What is the Best Metric to Use When Looking at an Investment?

The number one question I get from Passive Investors is, “What is the Best Metric to Use when Looking at an Investment?

It is a fantastic question because there are several metrics that define the health of an investment. So, if you could only pick one, which one would it be and why? Before I share my thoughts, I want to define some of the most common metrics that are used to highlight both the benefits and the drawbacks of each metric.

Cash-on-Cash (CoC) - CoC is the annual cash flow in comparison to your initial investment. In short it takes your total income, both rental income and other income like parking or pet rent, minus all of your expenses inclusive of operational expenses, capital expenses and your mortgage. For example, let’s say you buy a property and you only put in 100,000. If the remaining average annual cash flow for every year you hold the investment is $10,000. Your Cash-on-Cash is 10%. There are a few benefits to using this metric: 1) It is easy to assess the return you will receive on an annual basis if your investment achieves it’s projections and 2) if the investment is achieving its cash-on-cash projections it is most likely achieving the overall business plan. The major drawback is found when your business plan is not based on Cash-on-Cash for example new Development projects or a heavy reposition, sometimes referred to as a value-add). In other words using Cash-on-Cash for these two investment types does not provide any indication on how well the investment is doing.

Average Annual Return (AAR) - AAR is similar to Cash-on-Cash, but it also takes into consideration the profits which are received at sale. In other words, AAR takes the total cash flow and profits and divides it by the hold period. The greatest Benefit is that it is very easy to understand and calculate. The major drawback is that it can be very misleading. As profits tend to be more significant than cash flow, it can dramatically impact the average. This makes this AAR a very difficult metric to use as an ongoing metric for investment performance. it does not tell you when the profits were received and is a tough ongoing metric to use for yearly performance evaluation.

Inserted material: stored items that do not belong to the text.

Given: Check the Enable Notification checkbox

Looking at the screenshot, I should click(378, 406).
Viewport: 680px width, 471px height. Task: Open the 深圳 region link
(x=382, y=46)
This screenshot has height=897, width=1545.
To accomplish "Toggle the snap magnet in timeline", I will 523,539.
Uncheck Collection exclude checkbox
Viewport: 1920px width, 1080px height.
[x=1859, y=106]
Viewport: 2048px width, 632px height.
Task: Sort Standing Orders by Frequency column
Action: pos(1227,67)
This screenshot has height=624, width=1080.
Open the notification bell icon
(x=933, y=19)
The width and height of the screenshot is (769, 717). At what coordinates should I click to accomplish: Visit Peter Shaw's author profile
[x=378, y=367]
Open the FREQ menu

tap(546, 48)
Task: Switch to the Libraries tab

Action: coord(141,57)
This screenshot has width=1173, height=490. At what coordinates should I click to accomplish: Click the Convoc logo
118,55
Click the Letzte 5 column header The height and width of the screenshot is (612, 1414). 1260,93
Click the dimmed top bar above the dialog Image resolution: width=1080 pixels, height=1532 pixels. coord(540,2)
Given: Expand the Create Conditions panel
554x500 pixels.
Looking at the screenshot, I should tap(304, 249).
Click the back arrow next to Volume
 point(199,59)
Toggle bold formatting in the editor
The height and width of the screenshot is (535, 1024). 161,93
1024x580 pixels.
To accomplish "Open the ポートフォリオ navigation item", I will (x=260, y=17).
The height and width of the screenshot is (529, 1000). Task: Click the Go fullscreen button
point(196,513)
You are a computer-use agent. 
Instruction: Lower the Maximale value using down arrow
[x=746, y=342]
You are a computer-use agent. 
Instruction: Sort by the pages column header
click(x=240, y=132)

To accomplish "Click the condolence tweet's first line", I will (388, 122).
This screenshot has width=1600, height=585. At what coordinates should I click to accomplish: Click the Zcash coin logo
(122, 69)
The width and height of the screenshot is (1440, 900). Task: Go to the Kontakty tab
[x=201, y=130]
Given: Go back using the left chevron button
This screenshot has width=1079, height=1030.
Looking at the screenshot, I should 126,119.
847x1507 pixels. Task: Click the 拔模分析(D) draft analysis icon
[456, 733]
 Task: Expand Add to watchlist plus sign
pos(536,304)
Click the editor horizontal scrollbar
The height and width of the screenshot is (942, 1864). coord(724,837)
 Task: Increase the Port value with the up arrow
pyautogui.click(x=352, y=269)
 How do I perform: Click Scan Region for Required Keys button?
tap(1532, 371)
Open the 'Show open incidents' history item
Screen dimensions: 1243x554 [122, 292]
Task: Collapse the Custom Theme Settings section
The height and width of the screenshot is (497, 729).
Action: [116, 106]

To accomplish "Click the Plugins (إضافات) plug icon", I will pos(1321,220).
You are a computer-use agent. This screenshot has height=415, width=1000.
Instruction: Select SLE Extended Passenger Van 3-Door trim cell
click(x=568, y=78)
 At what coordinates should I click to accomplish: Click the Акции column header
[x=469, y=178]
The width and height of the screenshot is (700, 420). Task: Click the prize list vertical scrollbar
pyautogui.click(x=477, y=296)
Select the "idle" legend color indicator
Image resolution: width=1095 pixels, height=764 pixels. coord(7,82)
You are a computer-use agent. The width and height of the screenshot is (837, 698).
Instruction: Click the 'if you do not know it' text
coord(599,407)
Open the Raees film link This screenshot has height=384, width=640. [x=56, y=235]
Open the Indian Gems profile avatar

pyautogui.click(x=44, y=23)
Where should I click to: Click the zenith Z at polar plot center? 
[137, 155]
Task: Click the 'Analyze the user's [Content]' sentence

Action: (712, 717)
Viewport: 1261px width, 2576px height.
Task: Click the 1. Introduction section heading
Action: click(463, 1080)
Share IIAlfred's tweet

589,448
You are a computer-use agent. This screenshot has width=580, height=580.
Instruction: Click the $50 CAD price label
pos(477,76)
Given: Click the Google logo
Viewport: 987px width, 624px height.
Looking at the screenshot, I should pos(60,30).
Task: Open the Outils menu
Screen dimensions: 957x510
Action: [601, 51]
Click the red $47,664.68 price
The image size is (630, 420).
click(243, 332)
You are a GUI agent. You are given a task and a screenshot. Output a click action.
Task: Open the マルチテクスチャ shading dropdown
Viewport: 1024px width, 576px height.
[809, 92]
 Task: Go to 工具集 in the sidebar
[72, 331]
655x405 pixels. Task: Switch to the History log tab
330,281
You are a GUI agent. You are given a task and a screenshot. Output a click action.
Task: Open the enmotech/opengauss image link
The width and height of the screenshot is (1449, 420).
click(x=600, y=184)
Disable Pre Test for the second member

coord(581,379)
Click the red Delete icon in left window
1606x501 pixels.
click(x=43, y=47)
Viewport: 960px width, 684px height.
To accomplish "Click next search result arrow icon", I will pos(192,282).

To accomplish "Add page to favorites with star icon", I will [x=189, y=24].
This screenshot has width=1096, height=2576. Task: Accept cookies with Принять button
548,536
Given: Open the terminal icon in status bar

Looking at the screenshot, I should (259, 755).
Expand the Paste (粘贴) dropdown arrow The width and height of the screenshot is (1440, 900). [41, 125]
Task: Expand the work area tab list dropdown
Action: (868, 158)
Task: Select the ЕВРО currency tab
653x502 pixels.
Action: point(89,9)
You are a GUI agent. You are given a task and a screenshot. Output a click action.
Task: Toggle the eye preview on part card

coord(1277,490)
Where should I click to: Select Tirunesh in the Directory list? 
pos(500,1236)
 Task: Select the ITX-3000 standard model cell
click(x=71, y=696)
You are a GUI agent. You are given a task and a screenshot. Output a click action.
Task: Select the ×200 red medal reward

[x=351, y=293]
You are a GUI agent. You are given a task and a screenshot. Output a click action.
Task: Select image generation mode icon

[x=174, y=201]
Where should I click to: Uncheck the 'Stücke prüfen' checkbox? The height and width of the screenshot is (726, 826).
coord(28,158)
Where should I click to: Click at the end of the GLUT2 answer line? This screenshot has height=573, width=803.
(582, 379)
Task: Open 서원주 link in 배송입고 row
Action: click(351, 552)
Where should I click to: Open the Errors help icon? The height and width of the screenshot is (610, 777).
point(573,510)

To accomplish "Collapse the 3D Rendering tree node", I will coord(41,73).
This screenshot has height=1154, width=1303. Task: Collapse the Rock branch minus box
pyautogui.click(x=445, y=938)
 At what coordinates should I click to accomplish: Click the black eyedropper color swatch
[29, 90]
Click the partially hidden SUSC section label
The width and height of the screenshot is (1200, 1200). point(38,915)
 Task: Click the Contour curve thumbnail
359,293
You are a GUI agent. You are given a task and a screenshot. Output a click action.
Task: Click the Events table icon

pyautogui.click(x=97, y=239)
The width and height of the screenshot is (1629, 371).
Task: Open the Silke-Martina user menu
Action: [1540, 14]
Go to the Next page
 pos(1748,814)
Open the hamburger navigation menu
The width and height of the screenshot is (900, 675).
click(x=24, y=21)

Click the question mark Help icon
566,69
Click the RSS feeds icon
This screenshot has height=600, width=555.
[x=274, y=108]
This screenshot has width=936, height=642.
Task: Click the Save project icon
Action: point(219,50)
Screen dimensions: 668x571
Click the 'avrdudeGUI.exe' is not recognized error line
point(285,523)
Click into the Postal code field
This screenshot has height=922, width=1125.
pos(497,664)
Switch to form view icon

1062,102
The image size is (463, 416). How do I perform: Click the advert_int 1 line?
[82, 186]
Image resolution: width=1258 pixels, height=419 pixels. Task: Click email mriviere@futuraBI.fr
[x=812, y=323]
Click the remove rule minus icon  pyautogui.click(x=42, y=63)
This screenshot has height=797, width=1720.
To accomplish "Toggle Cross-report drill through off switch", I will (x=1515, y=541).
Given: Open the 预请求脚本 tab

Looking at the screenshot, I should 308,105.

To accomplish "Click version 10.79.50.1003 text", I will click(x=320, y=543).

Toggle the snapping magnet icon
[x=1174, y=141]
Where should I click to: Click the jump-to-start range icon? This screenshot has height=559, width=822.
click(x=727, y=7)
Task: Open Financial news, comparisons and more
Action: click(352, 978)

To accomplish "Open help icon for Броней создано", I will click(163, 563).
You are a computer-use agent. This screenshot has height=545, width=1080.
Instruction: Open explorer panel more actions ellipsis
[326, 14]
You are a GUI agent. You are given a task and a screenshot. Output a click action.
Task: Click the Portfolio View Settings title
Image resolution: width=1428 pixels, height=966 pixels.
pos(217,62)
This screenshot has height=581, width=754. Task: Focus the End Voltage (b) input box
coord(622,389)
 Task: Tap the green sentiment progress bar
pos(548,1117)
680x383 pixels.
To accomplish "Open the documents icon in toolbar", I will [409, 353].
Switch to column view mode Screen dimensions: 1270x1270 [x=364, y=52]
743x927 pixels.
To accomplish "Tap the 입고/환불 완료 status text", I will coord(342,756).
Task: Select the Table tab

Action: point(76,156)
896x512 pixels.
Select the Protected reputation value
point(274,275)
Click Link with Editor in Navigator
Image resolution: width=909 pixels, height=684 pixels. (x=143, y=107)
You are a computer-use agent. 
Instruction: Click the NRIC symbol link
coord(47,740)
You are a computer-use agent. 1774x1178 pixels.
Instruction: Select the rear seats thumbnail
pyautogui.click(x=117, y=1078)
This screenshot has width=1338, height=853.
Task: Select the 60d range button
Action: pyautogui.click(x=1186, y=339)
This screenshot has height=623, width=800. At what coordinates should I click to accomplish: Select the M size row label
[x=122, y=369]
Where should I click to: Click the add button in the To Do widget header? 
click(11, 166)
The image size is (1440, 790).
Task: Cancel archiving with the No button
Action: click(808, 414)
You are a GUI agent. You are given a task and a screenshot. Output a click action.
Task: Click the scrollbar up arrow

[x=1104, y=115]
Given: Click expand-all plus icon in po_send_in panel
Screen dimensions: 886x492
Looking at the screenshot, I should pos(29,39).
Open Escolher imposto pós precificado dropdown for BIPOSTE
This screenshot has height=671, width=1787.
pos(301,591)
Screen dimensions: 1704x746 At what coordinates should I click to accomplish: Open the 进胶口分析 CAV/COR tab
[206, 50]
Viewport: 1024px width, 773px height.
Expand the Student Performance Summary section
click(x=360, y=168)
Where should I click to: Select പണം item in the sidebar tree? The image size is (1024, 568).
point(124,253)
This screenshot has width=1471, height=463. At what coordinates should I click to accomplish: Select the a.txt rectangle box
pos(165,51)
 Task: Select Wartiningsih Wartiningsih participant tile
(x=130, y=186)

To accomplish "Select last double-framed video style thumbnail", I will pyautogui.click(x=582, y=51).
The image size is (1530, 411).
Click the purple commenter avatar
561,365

The next metric which is one of the most common metrics that is used is Internal Rate of Return (IRR) - IRR utilizes AAR and the concept of time-value of money. The major Benefit is it can be used to compare investments against each other. The Drawback is it is more complicated to understand/calculate and similar to AAR in the fact that it is a difficult ongoing metric to use for yearly performance evaluation pre-sale.

Multiplier is another common metric people use. Multiplier is used to calculate the multiple your initial investment increased over the life of the hold. For example if you invest 100,000 and receive your initial investment back plus 100,000 in both cash flow and profits you have achieved a 2x multiplier, or you have doubled your investment. The Benefit is it is very easy to understand, however, the drawback: it does not factor in time, nor ongoing performance. For example would you rather invest in a 2x multiple over 2 years versus 5. I don’t know about you, but I would definitely prefer to receive it in just 2 years!

Last, but not least is Profit - Profit is the amount of money earned during the life of the investment. Honestly, I don’t think there is any true benefit to using this metric as a stand alone. And speaking of drawbacks it also doesn’t account for money, nor time invested.

It is clear to see no metric is perfect. Despite that fact, I promised to share my thoughts. If I was looking at an investment mid-hold, I would want to know CoC. The only exception to this is a development project or a heavy value-add with 0 forecasted for CoC. The value I see in using CoC mid-hold is because if the CoC is achieved, most likely the other metrics should be achieved too. The only caveat to that is with respect to proceeds. Proceeds can negatively be impacted if the exit Cap rate was not forecasted correctly, regardless of whether or not the CoC was achieved.

So what’s the takeaway? It’s important to know the definition of metrics and the pros/cons of using each so you can make better investment decisions. Let me know your thoughts in the comments. If you liked this content and you want to see more, make sure to like, subscribe and share!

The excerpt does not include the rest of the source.